Zohran Mamdani has thrown his political weight behind three congressional candidates, turning New York’s June 23 primaries into an early test of whether his mayoral brand can travel beyond city politics. He has endorsed Assemblywoman Claire Valdez in the 7th Congressional District, former City Comptroller Brad Lander in the 10th and community advocate Darializa Avila Chevalier in the 13th.
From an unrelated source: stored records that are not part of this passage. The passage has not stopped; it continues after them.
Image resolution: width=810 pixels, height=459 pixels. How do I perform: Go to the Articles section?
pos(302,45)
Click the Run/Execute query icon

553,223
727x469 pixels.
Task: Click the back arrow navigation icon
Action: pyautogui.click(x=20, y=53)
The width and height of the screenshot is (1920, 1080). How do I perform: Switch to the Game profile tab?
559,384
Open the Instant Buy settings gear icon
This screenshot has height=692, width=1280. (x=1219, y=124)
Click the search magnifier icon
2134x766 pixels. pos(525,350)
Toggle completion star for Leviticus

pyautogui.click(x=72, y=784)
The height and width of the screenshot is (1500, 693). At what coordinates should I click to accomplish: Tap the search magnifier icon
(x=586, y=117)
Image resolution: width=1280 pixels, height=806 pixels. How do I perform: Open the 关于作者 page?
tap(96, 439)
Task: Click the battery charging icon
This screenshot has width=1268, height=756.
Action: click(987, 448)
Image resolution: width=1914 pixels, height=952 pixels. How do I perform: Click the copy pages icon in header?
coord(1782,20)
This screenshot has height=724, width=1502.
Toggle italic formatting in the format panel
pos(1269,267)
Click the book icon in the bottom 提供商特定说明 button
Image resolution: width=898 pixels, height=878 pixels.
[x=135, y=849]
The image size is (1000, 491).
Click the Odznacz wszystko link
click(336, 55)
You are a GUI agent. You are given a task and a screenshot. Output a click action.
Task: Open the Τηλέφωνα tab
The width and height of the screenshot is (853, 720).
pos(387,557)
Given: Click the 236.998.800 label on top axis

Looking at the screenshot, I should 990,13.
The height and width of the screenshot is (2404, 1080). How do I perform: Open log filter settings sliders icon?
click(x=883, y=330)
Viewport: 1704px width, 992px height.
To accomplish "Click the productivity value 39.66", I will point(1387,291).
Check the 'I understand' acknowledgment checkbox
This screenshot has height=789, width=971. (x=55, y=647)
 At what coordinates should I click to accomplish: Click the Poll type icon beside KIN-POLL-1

The move puts Mamdani at the center of a fight over endorsements, coalition-building and the energy his allies can generate outside New York City Hall. All three candidates are running to the left of their primary rivals, and Mamdani’s supporters see the races as a measure of whether his democratic socialist politics can gain a foothold in Washington. Critics see a sharper question: whether a city-level political identity can survive contact with congressional politics in competitive districts.

AI-generated illustration
AI-generated illustration

Mamdani has already paired those endorsements with a visible show of force. He co-hosted a Brooklyn rally on Thursday with Senator Bernie Sanders in support of the three candidates, and Sanders is scheduled to appear with them again during the final stretch of early voting. The pairing signals that Mamdani is not just handing out endorsements, but trying to build a wider political lane that links his coalition in New York with the national left.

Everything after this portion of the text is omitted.